Exercise →
Copy all of the records word for word.

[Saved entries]
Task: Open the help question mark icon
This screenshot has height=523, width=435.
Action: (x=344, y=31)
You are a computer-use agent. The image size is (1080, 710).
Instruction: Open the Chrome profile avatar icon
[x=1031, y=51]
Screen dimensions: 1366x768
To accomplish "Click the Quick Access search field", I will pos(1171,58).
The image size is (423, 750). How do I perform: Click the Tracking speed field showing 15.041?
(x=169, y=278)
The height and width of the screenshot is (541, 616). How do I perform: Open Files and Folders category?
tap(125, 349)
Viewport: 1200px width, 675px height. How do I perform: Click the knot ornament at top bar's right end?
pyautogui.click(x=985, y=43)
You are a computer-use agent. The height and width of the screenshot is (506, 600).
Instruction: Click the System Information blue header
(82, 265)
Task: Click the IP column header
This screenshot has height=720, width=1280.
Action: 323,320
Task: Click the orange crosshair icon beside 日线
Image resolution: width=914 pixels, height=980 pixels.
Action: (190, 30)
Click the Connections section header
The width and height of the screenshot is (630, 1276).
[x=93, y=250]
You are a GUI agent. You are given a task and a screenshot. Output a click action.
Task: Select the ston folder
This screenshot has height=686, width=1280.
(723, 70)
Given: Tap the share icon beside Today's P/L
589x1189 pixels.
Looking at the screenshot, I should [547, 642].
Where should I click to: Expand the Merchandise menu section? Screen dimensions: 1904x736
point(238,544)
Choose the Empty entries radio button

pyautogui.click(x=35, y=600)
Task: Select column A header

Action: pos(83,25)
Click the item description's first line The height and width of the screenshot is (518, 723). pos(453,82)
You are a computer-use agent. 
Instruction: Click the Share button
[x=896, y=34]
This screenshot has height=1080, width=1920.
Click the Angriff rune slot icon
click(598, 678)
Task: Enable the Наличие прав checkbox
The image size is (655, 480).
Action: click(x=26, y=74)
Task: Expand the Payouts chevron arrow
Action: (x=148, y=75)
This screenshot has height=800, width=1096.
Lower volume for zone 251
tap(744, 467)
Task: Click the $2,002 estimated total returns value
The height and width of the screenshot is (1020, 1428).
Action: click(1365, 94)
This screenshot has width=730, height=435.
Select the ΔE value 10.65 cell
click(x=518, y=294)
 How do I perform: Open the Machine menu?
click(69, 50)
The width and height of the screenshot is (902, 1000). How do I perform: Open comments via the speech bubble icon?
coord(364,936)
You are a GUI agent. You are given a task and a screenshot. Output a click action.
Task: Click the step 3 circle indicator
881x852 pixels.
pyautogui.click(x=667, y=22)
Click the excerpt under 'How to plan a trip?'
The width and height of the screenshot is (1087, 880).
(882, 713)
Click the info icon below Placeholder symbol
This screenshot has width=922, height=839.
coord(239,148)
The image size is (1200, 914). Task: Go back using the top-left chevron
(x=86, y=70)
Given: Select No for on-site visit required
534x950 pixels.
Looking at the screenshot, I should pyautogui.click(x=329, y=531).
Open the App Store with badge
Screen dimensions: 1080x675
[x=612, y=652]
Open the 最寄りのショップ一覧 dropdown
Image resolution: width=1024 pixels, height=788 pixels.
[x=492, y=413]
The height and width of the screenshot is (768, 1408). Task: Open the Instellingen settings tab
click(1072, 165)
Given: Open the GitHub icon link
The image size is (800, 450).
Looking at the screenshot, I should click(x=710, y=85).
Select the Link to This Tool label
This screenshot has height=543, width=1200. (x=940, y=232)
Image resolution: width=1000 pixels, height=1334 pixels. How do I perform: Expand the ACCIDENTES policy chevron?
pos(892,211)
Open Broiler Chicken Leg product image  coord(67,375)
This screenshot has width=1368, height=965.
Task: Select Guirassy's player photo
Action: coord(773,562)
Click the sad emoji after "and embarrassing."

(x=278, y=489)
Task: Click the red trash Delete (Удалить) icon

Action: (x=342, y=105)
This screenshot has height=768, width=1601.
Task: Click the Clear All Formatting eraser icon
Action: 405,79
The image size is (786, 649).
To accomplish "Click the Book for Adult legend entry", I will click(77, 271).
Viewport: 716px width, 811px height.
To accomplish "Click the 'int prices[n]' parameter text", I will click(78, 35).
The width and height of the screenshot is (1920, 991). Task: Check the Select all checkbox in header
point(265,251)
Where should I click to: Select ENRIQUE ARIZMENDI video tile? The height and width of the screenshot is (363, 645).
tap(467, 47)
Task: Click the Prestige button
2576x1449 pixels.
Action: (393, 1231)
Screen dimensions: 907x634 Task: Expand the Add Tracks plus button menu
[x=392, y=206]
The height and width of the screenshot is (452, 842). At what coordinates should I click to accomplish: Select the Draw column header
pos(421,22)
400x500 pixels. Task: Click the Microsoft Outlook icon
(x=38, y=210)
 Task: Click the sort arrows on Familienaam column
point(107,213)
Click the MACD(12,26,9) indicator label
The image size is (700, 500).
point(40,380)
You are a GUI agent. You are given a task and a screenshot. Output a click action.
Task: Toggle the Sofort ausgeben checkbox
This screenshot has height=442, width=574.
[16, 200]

Answer section →
Task: Open the help question mark icon
This screenshot has height=523, width=435.
Action: (x=344, y=31)
You are a computer-use agent. The image size is (1080, 710).
Instruction: Open the Chrome profile avatar icon
[x=1031, y=51]
Screen dimensions: 1366x768
To accomplish "Click the Quick Access search field", I will pos(1171,58).
The image size is (423, 750). How do I perform: Click the Tracking speed field showing 15.041?
(x=169, y=278)
The height and width of the screenshot is (541, 616). How do I perform: Open Files and Folders category?
tap(125, 349)
Viewport: 1200px width, 675px height. How do I perform: Click the knot ornament at top bar's right end?
pyautogui.click(x=985, y=43)
You are a computer-use agent. The height and width of the screenshot is (506, 600).
Instruction: Click the System Information blue header
(82, 265)
Task: Click the IP column header
This screenshot has height=720, width=1280.
Action: 323,320
Task: Click the orange crosshair icon beside 日线
Image resolution: width=914 pixels, height=980 pixels.
Action: (190, 30)
Click the Connections section header
The width and height of the screenshot is (630, 1276).
[x=93, y=250]
You are a GUI agent. You are given a task and a screenshot. Output a click action.
Task: Select the ston folder
This screenshot has height=686, width=1280.
(723, 70)
Given: Tap the share icon beside Today's P/L
589x1189 pixels.
Looking at the screenshot, I should [547, 642].
Where should I click to: Expand the Merchandise menu section? Screen dimensions: 1904x736
point(238,544)
Choose the Empty entries radio button

pyautogui.click(x=35, y=600)
Task: Select column A header

Action: pos(83,25)
Click the item description's first line The height and width of the screenshot is (518, 723). pos(453,82)
You are a computer-use agent. 
Instruction: Click the Share button
[x=896, y=34]
This screenshot has height=1080, width=1920.
Click the Angriff rune slot icon
click(598, 678)
Task: Enable the Наличие прав checkbox
The image size is (655, 480).
Action: click(x=26, y=74)
Task: Expand the Payouts chevron arrow
Action: (x=148, y=75)
This screenshot has height=800, width=1096.
Lower volume for zone 251
tap(744, 467)
Task: Click the $2,002 estimated total returns value
The height and width of the screenshot is (1020, 1428).
Action: click(1365, 94)
This screenshot has width=730, height=435.
Select the ΔE value 10.65 cell
click(x=518, y=294)
 How do I perform: Open the Machine menu?
click(69, 50)
The width and height of the screenshot is (902, 1000). How do I perform: Open comments via the speech bubble icon?
coord(364,936)
You are a GUI agent. You are given a task and a screenshot. Output a click action.
Task: Click the step 3 circle indicator
881x852 pixels.
pyautogui.click(x=667, y=22)
Click the excerpt under 'How to plan a trip?'
The width and height of the screenshot is (1087, 880).
(882, 713)
Click the info icon below Placeholder symbol
This screenshot has width=922, height=839.
coord(239,148)
The image size is (1200, 914). Task: Go back using the top-left chevron
(x=86, y=70)
Given: Select No for on-site visit required
534x950 pixels.
Looking at the screenshot, I should pyautogui.click(x=329, y=531).
Open the App Store with badge
Screen dimensions: 1080x675
[x=612, y=652]
Open the 最寄りのショップ一覧 dropdown
Image resolution: width=1024 pixels, height=788 pixels.
[x=492, y=413]
The height and width of the screenshot is (768, 1408). Task: Open the Instellingen settings tab
click(1072, 165)
Given: Open the GitHub icon link
The image size is (800, 450).
Looking at the screenshot, I should click(x=710, y=85).
Select the Link to This Tool label
This screenshot has height=543, width=1200. (x=940, y=232)
Image resolution: width=1000 pixels, height=1334 pixels. How do I perform: Expand the ACCIDENTES policy chevron?
pos(892,211)
Open Broiler Chicken Leg product image  coord(67,375)
This screenshot has width=1368, height=965.
Task: Select Guirassy's player photo
Action: coord(773,562)
Click the sad emoji after "and embarrassing."

(x=278, y=489)
Task: Click the red trash Delete (Удалить) icon

Action: (x=342, y=105)
This screenshot has height=768, width=1601.
Task: Click the Clear All Formatting eraser icon
Action: 405,79
The image size is (786, 649).
To accomplish "Click the Book for Adult legend entry", I will click(77, 271).
Viewport: 716px width, 811px height.
To accomplish "Click the 'int prices[n]' parameter text", I will click(78, 35).
The width and height of the screenshot is (1920, 991). Task: Check the Select all checkbox in header
point(265,251)
Where should I click to: Select ENRIQUE ARIZMENDI video tile? The height and width of the screenshot is (363, 645).
tap(467, 47)
Task: Click the Prestige button
2576x1449 pixels.
Action: (393, 1231)
Screen dimensions: 907x634 Task: Expand the Add Tracks plus button menu
[x=392, y=206]
The height and width of the screenshot is (452, 842). At what coordinates should I click to accomplish: Select the Draw column header
pos(421,22)
400x500 pixels. Task: Click the Microsoft Outlook icon
(x=38, y=210)
 Task: Click the sort arrows on Familienaam column
point(107,213)
Click the MACD(12,26,9) indicator label
The image size is (700, 500).
point(40,380)
You are a GUI agent. You are given a task and a screenshot. Output a click action.
Task: Toggle the Sofort ausgeben checkbox
This screenshot has height=442, width=574.
[16, 200]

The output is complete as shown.